Zwölf Jahre später – plötzlich ist Dick Brave wieder da
Zwölf Jahre lang war es still um Dick Brave. Jetzt meldet sich das Alter Ego von Sasha mit ordentlich Hüftschwung zurück. „Back for good“ heißt passenderweise das neue Doppelalbum – und genau das ist die Botschaft.
Dick Brave, der Rockabilly-Sänger mit Elvis-Tolle, kanadischem Akzent und jeder Menge Augenzwinkern, steht wieder auf der Bühne. Für Sasha ist das mehr als ein musikalisches Comeback. Es ist eine Rückkehr zu sich selbst.
Der Popstar, den plötzlich alle wollten

Ein Blick zurück. Ende der 90er. 1998 wird Sasha mit If You Believe über Nacht zum internationalen Star. Über eine halbe Million verkaufte Singles, 17 Bravo-Cover, kreischende Fans von Italien bis Asien.

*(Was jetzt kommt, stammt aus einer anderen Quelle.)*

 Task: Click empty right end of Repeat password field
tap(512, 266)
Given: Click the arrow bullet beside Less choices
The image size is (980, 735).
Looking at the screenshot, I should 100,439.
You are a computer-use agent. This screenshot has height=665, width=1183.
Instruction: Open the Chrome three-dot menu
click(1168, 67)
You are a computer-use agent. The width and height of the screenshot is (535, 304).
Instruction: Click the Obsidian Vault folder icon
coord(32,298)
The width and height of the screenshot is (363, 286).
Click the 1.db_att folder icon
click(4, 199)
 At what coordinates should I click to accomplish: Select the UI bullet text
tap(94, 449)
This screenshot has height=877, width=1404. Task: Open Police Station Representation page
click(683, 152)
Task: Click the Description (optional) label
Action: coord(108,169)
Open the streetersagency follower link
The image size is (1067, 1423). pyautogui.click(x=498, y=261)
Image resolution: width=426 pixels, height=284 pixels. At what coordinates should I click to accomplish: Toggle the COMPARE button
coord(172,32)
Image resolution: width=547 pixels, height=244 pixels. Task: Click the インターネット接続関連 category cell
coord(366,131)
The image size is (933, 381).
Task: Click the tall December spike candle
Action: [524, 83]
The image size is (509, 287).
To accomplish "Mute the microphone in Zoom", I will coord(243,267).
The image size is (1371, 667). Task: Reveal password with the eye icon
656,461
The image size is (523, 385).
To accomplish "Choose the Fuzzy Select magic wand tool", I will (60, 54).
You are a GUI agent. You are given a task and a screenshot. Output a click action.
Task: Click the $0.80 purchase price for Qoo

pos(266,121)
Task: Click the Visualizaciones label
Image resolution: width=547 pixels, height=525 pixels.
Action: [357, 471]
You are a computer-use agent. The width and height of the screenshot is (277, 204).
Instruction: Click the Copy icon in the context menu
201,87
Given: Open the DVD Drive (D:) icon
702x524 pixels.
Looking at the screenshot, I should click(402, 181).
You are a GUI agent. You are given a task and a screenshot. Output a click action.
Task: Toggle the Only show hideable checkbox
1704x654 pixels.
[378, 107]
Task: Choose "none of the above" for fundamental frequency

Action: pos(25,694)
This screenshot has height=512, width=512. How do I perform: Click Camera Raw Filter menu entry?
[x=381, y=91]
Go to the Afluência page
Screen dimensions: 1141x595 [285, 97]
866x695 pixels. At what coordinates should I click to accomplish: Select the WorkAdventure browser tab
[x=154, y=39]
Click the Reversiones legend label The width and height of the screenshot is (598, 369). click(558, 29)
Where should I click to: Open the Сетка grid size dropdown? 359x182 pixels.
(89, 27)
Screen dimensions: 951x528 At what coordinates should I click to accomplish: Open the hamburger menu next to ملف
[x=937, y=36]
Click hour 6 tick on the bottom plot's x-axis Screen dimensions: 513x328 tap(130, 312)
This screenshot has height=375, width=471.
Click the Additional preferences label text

„Ich habe fünf Jahre lang auf der Überholspur gelebt. Ich war überall auf der ganzen Welt: in Amerika, Thailand, in ganz Europa. Es war wirklich eine krasse Zeit, es war eine geile Zeit – aber das Pensum war hoch.“
Der Erfolg ist riesig – und frisst langsam seine Energie.
„Ich habe nur noch funktioniert“

Was nach Traumkarriere klingt, wurde für Sasha zur Belastung. „Ich war eine Maschine und habe nur noch funktioniert.“
Er merkt, dass etwas nicht stimmt, will es sich aber lange nicht eingestehen. „Wenn du endlich da bist, wovon du schon immer geträumt hast, dann zu sagen: ‚Ich lege eine Pause ein‘, das ist schon ein krasser Schritt.“
Heute würde man es Burnout nennen. Damals fehlte der Begriff – nicht aber die Symptome. „Leute kamen nach Shows zu mir und fragten: ‚Geht’s dir gut?‘“
Die Notbremse – und eine spontane Idee
Sasha zieht die Reißleine. „Ich habe gesagt, ich mache ein Jahr lang Pause.“ Überraschend: Sein Umfeld unterstützt ihn. Doch statt Reisen und Rückzug passiert etwas Unerwartetes.
Ein kleines Weihnachtskonzert. 150 Leute. Sasha will nicht als Sasha auftreten. „Also habe ich mir überlegt, ich mache Rock’n’Roll. Nur für diesen einen Abend.“
Aus einem Abend werden zwei. Aus einer Idee wird eine Figur. 2002 ist Dick Brave geboren.
„Dick Brave war meine Therapie“
Was als Spiel beginnt, wird Rettung. Das Album „Dick This!“ landet 2003 auf Platz eins, wird mit Doppelplatin ausgezeichnet.
„Ich weiß, dass Dick Brave meine Therapie war.“
Und weiter: „Es klingt ein bisschen schizophren, aber es hat gutgetan, sich eine Kunstfigur anzulegen.“
Dick Brave lenkt vom Popstar Sasha ab – und bringt ihn gleichzeitig zurück zu seinen musikalischen Wurzeln. „Elvis war die erste Platte, die ich selbst auf den Plattenteller gelegt habe.“
Warum Dick Brave jetzt zurück ist
Warum also das Comeback – gerade jetzt? Sasha hört auf sein Bauchgefühl. „Das Bauchgefühl hat einfach gestimmt.“ Auch seine Frau Julia spielt eine Rolle. „Als ich mich noch nicht getraut habe, es laut auszusprechen, hat sie es zum Thema gemacht.“
Heute fühlt sich alles leichter an. „Natürlich liegen zwölf Jahre dazwischen, aber diese Leichtigkeit ist noch da.“
Rock’n’Roll kennt kein Alter, sagt Sasha. Und Dick Brave beweist es. Die Musik hält jung – und manchmal rettet sie sogar ein Leben.